### Exercise aim
Every line of the records counts; transcribe each one exactly.

[Stored records]
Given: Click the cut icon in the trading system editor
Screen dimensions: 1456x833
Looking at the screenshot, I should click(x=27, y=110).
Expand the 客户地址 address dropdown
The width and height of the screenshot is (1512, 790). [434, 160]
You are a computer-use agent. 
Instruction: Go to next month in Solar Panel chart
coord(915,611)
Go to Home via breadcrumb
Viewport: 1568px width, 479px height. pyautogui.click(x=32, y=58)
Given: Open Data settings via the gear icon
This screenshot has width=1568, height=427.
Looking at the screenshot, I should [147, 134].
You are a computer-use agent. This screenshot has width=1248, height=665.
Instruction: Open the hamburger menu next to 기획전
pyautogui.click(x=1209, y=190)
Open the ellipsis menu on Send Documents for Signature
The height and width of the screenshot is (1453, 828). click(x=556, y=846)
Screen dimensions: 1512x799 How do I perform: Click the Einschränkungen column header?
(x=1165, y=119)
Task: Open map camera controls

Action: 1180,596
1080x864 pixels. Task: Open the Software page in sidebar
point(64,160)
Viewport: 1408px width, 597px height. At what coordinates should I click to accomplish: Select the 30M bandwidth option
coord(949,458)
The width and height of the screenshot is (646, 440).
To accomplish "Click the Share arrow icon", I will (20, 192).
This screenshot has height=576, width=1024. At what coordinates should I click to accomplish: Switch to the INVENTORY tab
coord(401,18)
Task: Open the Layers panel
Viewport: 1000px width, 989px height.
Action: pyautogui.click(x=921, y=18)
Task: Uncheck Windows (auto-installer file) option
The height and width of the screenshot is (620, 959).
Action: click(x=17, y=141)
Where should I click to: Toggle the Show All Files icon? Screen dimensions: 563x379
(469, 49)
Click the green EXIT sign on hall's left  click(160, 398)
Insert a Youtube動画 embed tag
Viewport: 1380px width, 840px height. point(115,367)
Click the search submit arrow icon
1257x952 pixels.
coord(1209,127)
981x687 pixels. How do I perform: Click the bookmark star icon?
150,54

### Task answer
Given: Click the cut icon in the trading system editor
Screen dimensions: 1456x833
Looking at the screenshot, I should click(x=27, y=110).
Expand the 客户地址 address dropdown
The width and height of the screenshot is (1512, 790). [434, 160]
You are a computer-use agent. 
Instruction: Go to next month in Solar Panel chart
coord(915,611)
Go to Home via breadcrumb
Viewport: 1568px width, 479px height. pyautogui.click(x=32, y=58)
Given: Open Data settings via the gear icon
This screenshot has width=1568, height=427.
Looking at the screenshot, I should [147, 134].
You are a computer-use agent. This screenshot has width=1248, height=665.
Instruction: Open the hamburger menu next to 기획전
pyautogui.click(x=1209, y=190)
Open the ellipsis menu on Send Documents for Signature
The height and width of the screenshot is (1453, 828). click(x=556, y=846)
Screen dimensions: 1512x799 How do I perform: Click the Einschränkungen column header?
(x=1165, y=119)
Task: Open map camera controls

Action: 1180,596
1080x864 pixels. Task: Open the Software page in sidebar
point(64,160)
Viewport: 1408px width, 597px height. At what coordinates should I click to accomplish: Select the 30M bandwidth option
coord(949,458)
The width and height of the screenshot is (646, 440).
To accomplish "Click the Share arrow icon", I will (20, 192).
This screenshot has height=576, width=1024. At what coordinates should I click to accomplish: Switch to the INVENTORY tab
coord(401,18)
Task: Open the Layers panel
Viewport: 1000px width, 989px height.
Action: pyautogui.click(x=921, y=18)
Task: Uncheck Windows (auto-installer file) option
The height and width of the screenshot is (620, 959).
Action: click(x=17, y=141)
Where should I click to: Toggle the Show All Files icon? Screen dimensions: 563x379
(469, 49)
Click the green EXIT sign on hall's left  click(160, 398)
Insert a Youtube動画 embed tag
Viewport: 1380px width, 840px height. point(115,367)
Click the search submit arrow icon
1257x952 pixels.
coord(1209,127)
981x687 pixels. How do I perform: Click the bookmark star icon?
150,54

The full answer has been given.